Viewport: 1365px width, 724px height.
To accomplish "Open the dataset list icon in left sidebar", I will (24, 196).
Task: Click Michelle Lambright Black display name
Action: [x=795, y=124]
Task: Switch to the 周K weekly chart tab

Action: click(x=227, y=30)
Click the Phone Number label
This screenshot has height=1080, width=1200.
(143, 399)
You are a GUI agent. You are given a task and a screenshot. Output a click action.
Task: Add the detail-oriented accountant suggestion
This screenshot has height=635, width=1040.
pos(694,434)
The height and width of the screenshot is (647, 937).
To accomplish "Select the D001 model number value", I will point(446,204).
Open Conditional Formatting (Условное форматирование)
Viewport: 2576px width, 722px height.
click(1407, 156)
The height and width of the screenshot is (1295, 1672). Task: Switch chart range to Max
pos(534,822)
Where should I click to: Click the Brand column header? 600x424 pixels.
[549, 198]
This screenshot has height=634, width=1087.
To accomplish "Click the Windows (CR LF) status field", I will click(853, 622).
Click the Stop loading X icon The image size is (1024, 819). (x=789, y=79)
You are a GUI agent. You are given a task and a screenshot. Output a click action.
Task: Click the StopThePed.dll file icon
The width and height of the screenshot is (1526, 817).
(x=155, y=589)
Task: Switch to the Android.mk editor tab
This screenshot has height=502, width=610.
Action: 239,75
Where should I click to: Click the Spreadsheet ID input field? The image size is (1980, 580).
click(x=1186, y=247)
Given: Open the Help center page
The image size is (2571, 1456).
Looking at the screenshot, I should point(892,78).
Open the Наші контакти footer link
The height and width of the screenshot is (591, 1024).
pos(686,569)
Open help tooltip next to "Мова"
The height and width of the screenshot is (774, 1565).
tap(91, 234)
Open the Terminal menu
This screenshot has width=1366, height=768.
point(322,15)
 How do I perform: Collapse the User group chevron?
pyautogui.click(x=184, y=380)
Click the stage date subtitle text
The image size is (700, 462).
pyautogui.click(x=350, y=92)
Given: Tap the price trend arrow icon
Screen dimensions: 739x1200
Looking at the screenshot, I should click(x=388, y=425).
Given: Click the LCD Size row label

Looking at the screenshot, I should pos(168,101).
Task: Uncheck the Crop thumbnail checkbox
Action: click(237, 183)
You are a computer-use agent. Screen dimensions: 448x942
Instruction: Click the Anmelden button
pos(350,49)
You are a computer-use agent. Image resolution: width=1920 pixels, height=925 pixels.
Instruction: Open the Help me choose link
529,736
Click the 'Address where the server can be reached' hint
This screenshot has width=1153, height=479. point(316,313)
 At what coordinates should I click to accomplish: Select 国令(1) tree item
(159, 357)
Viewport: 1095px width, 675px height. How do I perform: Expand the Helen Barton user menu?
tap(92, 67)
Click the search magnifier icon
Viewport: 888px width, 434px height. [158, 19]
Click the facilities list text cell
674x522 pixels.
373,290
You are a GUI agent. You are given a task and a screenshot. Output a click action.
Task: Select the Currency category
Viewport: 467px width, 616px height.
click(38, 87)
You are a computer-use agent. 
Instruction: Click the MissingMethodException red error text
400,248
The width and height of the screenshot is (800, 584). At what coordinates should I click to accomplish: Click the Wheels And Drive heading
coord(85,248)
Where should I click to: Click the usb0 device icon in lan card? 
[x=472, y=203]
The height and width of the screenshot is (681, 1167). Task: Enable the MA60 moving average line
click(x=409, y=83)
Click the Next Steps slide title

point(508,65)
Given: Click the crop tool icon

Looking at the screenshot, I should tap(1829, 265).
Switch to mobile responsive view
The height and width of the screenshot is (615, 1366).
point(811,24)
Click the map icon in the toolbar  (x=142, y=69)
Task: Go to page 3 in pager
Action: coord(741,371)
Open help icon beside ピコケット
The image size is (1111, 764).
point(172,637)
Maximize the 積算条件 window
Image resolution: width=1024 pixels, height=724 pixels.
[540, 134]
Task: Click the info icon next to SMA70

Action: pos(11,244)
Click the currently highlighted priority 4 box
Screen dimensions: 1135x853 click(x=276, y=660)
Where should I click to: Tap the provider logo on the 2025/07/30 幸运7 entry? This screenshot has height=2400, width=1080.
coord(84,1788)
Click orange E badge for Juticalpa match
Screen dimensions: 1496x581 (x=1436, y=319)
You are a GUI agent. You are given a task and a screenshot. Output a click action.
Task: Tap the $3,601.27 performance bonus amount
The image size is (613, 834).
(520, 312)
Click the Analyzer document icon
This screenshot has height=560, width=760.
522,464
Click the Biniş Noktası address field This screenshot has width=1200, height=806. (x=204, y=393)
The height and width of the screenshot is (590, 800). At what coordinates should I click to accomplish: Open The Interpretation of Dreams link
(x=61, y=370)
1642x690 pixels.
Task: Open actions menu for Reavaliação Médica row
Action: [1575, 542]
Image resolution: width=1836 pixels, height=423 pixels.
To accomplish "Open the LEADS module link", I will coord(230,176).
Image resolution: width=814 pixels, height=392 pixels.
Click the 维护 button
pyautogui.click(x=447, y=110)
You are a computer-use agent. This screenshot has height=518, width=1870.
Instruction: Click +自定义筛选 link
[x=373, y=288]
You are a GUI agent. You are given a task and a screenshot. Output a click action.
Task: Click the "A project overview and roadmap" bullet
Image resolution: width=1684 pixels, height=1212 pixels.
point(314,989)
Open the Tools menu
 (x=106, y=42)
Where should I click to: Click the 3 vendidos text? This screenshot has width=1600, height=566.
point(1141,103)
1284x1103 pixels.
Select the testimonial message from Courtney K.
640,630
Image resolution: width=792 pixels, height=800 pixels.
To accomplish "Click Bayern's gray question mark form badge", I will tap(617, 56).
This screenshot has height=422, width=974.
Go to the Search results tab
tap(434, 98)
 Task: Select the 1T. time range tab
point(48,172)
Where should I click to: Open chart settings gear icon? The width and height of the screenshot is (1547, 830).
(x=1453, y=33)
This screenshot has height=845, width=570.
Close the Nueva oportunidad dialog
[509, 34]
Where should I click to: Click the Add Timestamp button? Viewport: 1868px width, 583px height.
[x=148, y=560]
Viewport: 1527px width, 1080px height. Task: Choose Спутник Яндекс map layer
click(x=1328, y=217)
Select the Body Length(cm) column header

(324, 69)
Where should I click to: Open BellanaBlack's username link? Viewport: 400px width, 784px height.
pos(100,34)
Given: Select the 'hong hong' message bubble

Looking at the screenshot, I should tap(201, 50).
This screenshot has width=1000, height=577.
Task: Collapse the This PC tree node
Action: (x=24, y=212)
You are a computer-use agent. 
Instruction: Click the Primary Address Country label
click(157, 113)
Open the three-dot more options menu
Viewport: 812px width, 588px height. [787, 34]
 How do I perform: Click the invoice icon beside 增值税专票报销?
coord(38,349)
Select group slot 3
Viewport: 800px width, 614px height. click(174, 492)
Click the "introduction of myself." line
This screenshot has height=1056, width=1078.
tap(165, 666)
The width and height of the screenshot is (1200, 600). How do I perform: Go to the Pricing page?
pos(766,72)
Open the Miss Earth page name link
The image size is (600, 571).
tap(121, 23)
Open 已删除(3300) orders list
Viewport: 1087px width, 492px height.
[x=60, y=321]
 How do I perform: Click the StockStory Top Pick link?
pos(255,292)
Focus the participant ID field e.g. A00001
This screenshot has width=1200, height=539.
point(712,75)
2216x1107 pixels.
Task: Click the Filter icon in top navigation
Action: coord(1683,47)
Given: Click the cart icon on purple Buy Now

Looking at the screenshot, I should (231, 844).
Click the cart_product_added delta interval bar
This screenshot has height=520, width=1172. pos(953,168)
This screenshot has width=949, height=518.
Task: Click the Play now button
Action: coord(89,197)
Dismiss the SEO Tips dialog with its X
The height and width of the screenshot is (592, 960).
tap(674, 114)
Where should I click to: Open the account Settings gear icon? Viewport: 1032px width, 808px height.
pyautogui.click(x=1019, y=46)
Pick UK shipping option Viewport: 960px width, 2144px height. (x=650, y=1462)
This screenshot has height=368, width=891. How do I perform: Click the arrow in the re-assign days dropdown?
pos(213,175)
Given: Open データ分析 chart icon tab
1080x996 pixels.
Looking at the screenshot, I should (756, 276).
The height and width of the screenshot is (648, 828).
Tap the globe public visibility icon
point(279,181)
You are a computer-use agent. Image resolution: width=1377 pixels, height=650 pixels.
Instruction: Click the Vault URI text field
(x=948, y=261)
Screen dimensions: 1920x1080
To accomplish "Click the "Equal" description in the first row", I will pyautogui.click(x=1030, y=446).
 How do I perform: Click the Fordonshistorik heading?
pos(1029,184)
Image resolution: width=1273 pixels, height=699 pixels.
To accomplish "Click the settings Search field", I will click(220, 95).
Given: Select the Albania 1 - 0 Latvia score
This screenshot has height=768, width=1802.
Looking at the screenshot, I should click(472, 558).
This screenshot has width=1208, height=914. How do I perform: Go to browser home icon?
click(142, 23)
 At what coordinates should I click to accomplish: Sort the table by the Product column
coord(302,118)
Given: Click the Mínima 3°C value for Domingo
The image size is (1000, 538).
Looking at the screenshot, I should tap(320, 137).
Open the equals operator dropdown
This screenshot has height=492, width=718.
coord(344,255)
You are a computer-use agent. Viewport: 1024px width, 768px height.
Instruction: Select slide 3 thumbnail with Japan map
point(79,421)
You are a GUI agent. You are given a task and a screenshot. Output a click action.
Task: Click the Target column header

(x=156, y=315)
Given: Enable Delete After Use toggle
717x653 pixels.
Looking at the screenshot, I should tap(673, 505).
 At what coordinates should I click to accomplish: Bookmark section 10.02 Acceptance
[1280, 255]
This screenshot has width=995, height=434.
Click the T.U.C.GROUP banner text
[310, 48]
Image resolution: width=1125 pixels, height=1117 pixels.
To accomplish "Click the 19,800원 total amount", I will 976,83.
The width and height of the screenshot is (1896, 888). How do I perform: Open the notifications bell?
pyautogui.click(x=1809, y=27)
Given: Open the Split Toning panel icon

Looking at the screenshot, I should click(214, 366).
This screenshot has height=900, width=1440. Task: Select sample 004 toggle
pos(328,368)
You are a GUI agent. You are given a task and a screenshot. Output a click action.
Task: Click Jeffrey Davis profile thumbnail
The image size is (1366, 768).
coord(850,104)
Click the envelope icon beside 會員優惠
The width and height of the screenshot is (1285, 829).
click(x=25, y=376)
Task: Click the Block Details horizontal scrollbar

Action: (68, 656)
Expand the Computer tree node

EXERCISE OBJECTIVE. Check each line of the records for the string "value" and state how many lines contain it. Give only the number.

WRITTEN RESPONSE. 2